Question

What sound intensity level in $$\mathrm{dB}$$ is produced by earphones that create an intensity of $$4.00 \times 10^{-2} \mathrm{W} / \mathrm{m}^{2}$$ ?

Answer

**step1 Understand the Formula for Sound Intensity Level**

The sound intensity level, denoted as $$\beta$$, is measured in decibels (dB) and is related to the sound intensity (I) and a reference intensity ($$I_0$$). The reference intensity represents the threshold of human hearing and is a standard constant value.

$$\beta = 10 \log_{10} \left( \frac{I}{I_0} \right)$$

Here, $$I$$ is the given sound intensity and $$I_0$$ is the reference intensity, which is $$1.0 \times 10^{-12} \mathrm{W} / \mathrm{m}^{2}$$.

**step2 Identify Given Values**

From the problem statement, the sound intensity produced by the earphones is given.

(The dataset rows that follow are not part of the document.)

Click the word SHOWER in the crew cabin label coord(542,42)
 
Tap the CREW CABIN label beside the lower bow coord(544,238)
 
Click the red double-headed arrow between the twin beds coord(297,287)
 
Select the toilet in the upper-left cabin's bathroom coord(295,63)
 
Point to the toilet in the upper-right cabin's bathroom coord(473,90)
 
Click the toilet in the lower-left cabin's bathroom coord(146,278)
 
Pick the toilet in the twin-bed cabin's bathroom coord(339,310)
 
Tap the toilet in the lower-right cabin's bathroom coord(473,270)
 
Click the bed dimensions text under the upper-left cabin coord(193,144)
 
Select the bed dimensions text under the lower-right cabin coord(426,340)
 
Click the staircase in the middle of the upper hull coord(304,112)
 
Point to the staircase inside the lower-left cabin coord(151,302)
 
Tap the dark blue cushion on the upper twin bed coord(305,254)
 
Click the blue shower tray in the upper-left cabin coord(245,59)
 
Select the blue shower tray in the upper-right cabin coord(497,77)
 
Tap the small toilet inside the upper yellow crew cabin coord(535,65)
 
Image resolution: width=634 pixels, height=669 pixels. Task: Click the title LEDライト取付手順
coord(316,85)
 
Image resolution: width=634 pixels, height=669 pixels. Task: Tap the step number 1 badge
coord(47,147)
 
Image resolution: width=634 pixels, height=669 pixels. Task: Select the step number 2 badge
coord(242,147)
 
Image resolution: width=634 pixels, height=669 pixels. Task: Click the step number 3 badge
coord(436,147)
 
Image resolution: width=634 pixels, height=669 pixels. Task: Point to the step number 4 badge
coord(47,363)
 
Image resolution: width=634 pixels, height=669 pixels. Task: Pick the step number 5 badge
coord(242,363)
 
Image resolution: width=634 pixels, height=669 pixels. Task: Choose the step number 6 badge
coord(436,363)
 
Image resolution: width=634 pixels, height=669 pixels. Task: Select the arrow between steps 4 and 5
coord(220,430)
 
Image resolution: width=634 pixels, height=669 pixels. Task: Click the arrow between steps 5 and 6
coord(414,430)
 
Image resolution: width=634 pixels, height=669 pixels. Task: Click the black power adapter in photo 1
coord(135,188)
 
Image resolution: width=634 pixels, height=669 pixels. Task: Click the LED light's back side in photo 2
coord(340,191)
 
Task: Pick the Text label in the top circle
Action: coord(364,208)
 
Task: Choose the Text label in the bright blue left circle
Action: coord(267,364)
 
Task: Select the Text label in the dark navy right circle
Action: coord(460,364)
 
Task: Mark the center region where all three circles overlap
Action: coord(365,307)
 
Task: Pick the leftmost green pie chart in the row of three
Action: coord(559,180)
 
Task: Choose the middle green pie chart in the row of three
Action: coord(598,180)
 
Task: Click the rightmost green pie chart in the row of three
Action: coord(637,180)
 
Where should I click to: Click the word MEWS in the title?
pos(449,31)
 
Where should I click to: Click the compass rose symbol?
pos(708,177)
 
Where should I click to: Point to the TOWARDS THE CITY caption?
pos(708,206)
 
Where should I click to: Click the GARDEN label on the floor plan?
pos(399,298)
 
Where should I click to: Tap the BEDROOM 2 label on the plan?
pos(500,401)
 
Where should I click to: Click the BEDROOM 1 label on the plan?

We also know the standard reference intensity.

$$I = 4.00 \times 10^{-2} \mathrm{W} / \mathrm{m}^{2}$$

$$I_0 = 1.0 \times 10^{-12} \mathrm{W} / \mathrm{m}^{2}$$

**step3 Substitute Values into the Formula**

Substitute the identified values of $$I$$ and $$I_0$$ into the formula for sound intensity level.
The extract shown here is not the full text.